Go through the data below and return each line where the string "timestamp" occurs.
-- RECORDS SUPPLIED follows --
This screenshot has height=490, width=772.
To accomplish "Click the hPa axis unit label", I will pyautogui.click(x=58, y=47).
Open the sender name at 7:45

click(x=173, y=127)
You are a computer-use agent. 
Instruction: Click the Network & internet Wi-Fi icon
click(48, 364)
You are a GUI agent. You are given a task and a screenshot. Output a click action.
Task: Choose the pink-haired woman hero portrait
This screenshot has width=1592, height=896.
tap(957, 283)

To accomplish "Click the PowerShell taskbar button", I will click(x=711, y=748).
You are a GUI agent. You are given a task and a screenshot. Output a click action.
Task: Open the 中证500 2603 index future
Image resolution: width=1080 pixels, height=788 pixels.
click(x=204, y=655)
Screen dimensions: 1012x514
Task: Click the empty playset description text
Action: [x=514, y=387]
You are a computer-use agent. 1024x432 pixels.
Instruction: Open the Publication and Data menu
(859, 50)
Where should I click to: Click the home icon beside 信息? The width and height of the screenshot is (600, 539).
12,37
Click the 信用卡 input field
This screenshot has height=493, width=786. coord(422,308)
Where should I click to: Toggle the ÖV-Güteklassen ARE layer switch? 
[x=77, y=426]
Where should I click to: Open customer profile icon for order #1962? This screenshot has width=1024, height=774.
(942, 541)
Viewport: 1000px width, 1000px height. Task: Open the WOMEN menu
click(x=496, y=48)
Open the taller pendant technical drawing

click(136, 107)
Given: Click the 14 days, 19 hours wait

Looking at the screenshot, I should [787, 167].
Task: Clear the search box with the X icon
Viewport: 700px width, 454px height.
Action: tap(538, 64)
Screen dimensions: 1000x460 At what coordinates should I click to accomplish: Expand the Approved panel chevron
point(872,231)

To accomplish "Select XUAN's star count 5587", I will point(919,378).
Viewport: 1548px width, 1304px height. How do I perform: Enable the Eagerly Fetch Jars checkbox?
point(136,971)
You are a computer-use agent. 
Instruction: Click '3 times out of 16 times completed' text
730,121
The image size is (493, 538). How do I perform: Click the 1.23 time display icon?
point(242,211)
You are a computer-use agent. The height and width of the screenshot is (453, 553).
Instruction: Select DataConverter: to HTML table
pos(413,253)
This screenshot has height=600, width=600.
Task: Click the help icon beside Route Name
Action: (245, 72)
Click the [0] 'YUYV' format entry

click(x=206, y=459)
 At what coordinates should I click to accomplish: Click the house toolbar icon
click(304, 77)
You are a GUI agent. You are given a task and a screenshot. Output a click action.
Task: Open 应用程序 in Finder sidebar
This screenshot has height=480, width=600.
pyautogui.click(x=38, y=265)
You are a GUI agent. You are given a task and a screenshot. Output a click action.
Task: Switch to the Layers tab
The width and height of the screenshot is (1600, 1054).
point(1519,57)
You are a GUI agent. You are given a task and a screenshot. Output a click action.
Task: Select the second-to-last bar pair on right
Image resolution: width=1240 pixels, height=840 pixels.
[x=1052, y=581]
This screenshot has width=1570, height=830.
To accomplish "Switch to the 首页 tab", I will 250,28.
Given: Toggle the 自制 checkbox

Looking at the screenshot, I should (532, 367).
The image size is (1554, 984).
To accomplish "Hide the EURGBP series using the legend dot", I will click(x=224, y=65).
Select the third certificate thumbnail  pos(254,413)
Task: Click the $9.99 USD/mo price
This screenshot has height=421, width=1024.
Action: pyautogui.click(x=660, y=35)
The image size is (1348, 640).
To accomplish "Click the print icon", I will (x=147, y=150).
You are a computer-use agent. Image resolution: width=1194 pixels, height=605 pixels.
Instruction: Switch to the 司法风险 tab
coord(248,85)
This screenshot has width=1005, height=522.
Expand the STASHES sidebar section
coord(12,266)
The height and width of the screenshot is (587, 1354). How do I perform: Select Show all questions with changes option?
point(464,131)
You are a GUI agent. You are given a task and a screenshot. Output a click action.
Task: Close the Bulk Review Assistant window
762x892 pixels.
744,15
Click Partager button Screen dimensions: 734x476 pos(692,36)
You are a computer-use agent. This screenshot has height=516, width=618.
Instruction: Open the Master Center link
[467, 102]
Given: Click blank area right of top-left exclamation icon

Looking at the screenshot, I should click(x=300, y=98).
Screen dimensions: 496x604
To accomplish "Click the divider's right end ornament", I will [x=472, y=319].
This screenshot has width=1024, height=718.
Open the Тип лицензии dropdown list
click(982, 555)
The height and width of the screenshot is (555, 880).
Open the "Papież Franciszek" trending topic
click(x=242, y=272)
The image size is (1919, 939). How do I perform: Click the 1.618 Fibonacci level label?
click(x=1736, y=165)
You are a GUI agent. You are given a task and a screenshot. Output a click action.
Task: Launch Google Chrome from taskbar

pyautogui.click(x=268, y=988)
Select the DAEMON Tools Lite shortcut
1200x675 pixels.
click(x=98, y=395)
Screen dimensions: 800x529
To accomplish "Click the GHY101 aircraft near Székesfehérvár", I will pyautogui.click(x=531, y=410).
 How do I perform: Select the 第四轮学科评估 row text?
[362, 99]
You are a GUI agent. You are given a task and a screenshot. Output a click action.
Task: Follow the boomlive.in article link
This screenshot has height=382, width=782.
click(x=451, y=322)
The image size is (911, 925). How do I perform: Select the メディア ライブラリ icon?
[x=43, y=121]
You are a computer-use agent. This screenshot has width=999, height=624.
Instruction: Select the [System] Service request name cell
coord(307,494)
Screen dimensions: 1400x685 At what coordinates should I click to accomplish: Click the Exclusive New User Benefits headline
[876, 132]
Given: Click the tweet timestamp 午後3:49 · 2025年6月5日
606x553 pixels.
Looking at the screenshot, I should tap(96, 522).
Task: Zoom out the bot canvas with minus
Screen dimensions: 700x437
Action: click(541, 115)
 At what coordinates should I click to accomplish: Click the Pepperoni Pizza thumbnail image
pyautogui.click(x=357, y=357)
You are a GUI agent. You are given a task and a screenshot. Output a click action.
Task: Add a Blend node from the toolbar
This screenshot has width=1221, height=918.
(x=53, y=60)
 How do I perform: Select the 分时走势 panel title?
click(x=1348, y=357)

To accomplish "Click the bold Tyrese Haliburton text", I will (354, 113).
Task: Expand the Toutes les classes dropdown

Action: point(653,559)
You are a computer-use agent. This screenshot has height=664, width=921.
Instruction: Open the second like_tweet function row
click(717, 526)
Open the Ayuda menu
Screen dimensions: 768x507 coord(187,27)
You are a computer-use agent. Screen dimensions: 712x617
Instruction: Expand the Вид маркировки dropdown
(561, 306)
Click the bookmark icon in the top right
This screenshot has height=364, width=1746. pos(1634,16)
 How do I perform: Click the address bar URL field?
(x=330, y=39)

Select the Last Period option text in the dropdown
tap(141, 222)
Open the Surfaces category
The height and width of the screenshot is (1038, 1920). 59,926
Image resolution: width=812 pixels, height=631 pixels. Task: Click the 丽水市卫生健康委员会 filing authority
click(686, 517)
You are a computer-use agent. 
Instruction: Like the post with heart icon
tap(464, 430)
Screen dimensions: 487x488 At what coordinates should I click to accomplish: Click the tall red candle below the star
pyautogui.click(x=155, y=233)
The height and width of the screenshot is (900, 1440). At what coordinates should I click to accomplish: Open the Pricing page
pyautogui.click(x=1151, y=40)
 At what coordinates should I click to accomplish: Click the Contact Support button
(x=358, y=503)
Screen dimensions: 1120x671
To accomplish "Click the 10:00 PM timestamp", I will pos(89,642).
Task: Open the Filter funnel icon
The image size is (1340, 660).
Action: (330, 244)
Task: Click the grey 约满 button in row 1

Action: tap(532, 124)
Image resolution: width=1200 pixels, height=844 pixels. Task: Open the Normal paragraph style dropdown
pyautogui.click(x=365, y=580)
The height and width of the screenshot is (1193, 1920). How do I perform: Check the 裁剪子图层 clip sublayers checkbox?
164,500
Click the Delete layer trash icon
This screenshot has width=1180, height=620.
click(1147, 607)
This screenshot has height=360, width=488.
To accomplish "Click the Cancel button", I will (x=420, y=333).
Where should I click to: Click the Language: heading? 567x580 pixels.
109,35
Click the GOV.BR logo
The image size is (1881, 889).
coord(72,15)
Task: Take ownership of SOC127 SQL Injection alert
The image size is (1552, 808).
-- RECORDS SUPPLIED concluded --
▶ _WORKED SOLUTION_:
Given: Click the tweet timestamp 午後3:49 · 2025年6月5日
To accomplish "Click the 10:00 PM timestamp", I will pos(89,642).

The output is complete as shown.